3

I have 1 NetCDF file for the month of September 2007. It contains 6 hourly data for certain lat/long with wind and humidity variables. Each variable is in a shape of (120, 45, 93): 120 times (4 times a day), 45 latitudes and 93 longitudes. With the following code, I am able to get daily average data for all variables. Now, each variable is of shape (30, 45, 93). Time is an integer and has a unit of 'hours since 1900-01-01 00:00:00.0'.

From this daily averaged data, how can I split into 30 different NetCDF files for each day, with the file name containing YYYY:MM:DD time format?

import xarray as xr
monthly_data = xr.open_dataset('interim_2007-09-01to2007-09-31.nc') 
daily_data = monthly_data.resample(time='1D').mean()
iury simoes-sousa
  • 1,440
  • 3
  • 20
  • 37
Pramod
  • 89
  • 2
  • 7

3 Answers3

6

Xarray has a top level function for times like this - xarray.save_mfdataset. In your case, you would want to use groupby to break your dataset into logical chunks and then create a list of corresponding file names. From there, just let save_mfdataset do the rest.
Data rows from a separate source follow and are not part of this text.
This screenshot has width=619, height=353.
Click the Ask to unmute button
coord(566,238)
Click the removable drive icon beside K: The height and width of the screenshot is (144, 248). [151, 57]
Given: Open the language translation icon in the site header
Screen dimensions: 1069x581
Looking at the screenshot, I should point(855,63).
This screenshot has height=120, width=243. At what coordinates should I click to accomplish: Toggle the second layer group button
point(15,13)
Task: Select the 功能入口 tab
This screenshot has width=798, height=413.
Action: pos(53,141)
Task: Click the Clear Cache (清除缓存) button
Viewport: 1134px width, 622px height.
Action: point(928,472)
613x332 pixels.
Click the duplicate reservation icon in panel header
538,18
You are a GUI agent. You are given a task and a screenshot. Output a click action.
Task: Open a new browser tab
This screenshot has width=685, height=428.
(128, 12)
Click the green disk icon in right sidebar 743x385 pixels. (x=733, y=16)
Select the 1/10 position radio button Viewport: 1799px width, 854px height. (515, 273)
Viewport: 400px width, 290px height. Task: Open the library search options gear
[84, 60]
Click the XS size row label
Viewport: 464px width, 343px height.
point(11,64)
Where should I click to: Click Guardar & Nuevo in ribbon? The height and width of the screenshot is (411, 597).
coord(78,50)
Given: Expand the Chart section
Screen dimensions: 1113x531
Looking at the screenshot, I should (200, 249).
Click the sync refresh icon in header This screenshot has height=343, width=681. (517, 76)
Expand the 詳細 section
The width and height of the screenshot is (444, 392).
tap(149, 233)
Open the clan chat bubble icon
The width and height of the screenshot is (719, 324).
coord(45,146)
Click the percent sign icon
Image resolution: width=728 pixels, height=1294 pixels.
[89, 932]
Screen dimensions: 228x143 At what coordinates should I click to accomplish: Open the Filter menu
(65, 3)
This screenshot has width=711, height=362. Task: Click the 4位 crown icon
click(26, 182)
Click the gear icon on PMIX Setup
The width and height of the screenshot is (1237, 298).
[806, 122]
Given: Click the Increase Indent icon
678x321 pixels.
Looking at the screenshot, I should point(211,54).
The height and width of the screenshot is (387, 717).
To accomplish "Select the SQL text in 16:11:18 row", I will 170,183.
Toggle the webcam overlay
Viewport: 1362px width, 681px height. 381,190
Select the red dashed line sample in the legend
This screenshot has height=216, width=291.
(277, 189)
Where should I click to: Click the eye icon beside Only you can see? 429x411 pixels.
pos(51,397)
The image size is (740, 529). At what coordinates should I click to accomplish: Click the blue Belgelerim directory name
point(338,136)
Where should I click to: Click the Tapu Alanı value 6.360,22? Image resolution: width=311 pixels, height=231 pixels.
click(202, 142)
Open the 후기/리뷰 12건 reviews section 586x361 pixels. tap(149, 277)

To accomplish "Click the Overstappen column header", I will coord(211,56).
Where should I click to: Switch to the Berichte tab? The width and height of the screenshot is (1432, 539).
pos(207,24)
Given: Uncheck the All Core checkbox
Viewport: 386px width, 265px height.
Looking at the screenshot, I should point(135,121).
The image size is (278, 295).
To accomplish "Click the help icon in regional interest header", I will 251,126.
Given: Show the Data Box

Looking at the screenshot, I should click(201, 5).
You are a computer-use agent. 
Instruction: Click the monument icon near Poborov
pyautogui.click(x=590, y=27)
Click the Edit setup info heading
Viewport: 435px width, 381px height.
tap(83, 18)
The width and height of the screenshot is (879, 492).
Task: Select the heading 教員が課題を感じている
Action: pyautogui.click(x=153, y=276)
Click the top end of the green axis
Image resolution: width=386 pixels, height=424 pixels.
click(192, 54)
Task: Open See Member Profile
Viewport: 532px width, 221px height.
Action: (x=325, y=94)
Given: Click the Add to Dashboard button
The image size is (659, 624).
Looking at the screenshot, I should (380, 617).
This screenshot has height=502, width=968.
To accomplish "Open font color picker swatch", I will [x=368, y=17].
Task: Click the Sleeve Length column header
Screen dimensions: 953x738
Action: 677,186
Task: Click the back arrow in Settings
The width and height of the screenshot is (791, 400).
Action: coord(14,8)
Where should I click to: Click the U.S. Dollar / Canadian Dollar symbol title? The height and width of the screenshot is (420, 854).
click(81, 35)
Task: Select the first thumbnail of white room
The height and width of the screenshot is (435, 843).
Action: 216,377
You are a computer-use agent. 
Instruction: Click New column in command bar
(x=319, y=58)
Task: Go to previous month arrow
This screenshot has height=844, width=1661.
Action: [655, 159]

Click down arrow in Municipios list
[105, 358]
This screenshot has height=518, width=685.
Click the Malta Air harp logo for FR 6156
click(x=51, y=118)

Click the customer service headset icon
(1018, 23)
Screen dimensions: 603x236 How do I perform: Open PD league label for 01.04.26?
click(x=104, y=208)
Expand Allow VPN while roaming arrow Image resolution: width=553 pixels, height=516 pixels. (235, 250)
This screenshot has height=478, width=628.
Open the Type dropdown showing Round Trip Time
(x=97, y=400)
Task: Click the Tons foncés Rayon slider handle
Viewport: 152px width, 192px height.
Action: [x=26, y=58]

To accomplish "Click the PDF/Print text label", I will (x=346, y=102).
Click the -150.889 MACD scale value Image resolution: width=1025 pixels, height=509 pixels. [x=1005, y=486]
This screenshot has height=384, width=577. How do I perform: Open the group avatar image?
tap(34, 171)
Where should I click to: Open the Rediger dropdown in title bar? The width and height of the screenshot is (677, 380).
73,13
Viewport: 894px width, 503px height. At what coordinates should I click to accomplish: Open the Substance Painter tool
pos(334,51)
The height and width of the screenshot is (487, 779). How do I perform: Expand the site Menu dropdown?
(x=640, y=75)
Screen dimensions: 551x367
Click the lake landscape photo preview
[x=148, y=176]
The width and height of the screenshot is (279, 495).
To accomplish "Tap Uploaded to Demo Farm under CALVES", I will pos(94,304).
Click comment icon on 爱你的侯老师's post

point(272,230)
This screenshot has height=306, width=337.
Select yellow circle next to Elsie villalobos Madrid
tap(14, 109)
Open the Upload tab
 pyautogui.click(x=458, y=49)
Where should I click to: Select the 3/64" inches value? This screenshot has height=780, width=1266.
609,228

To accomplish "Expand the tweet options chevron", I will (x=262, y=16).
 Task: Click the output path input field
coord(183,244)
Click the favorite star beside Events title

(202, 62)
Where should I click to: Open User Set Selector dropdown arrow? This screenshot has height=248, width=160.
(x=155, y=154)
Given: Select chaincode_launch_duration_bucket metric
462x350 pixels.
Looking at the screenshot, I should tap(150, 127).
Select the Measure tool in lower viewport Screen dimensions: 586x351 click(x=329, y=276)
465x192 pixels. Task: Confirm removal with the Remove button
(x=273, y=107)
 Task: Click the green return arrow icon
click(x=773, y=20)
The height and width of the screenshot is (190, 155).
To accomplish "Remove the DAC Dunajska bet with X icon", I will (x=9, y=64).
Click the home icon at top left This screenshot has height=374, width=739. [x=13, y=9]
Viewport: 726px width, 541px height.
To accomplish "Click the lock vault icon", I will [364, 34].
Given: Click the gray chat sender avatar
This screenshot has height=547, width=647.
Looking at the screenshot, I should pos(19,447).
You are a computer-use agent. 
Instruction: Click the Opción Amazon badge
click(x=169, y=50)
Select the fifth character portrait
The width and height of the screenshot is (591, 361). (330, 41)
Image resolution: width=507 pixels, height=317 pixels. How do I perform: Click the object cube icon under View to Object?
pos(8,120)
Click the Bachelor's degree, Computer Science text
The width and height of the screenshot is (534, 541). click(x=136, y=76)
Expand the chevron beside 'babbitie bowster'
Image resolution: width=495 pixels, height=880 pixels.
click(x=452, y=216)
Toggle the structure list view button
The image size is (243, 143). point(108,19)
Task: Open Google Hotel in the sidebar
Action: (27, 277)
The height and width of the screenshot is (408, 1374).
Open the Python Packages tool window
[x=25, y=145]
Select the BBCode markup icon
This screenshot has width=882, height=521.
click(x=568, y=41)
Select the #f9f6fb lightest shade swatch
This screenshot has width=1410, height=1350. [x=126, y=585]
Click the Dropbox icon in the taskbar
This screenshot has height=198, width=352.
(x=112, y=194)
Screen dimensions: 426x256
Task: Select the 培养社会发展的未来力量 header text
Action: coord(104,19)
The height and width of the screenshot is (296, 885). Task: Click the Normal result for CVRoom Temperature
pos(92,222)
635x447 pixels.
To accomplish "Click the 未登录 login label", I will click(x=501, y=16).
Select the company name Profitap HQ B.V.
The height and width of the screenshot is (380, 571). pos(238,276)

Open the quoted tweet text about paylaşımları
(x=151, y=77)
dates, datasets = zip(*ds.resample(time='1D').mean('time').groupby('time'))
filenames = [pd.to_datetime(date).strftime('%Y.%m.%d') + '.nc' for date in dates]
xr.save_mfdataset(datasets, filenames)
jhamman
  • 5,867
  • 19
  • 39
  • In this case, is it that the list of grouped datasets created by `zip` should be small enough to be able to handle in the memory in the first place? – Light_B Jan 27 '19 at 12:49
  • 2
    No, the groupby operation will return views or lazy slices of the underlying data. This approach will also work better when using dask as, depending on the scheduler you are using, the save_mfdataset step can be executed in parallel. – jhamman Jan 27 '19 at 17:14
  • 1
    one more clarification would be that where are we breaking the dataset into chunks? Is the `groupby` operation doing it automatically? Often I have to use `sel` method in loop and then save multiple datasets and I'm wondering if the `sel` method would also break the datasets in chunks automatically? Otherwise, it would be the same as using `to_netcdf`. Thanks! – Light_B Jan 28 '19 at 15:55
  • 1
    Yes, the `groupby` method is breaking the dataset into groups. In your case, you wanted one group for each timestep so I've just used `'time'`. If I wanted groups by year, I could have used `time.year`. More info on the datetime options here: http://xarray.pydata.org/en/stable/time-series.html#datetime-components – jhamman Jan 28 '19 at 19:04
  • 1
    thanks, at first I didn't understand the `zip` method clearly and I was using `sel` to slice yearly datasets. Now, I can see how powerful `groupby` could be when applied in combination with `save_mfdataset`. Brilliant approach! – Light_B Jan 30 '19 at 17:09
2

After going through the documentation, you can use NetCDF4's num2date to convert an integer to a date. Also you can index xarray.dataset using isel():

from netCDF4 import num2date
for i in range(30):
    day = daily_data.isel(time=i)
    the_date = num2date(day.time.data, units='hours since 1900-01-01 00:00:00')
    day.to_netcdf(str(the_date.date())+'.nc', format='NETCDF4')
sam46
  • 1,273
  • 9
  • 12
  • Thanks @BanishedBot it really helped a lot. But xarray automatically read the dates so it did not require the conversion. – Pramod Jan 26 '19 at 20:04
  • while this is useful info (and I upvoted it for this) I don't understand why it is the accepted "best" answer when it doesn't actually address the question asked. The answer from jhamman does this. – ClimateUnboxed Oct 31 '19 at 09:07
  • I would use `day = daily_data.isel(time=[i])` if you want to open it later with `open_mfdataset`. – BorjaEst Mar 23 '22 at 09:23
1

Just in case it helps anyone, it is also possible to perform this task of calculating the daily mean and dividing into separate daily files directly from the command line:

cdo splitday -daymean in.nc day

which produces a series of files day01.nc day02.nc ...

ClimateUnboxed
  • 7,106
  • 3
  • 41
  • 86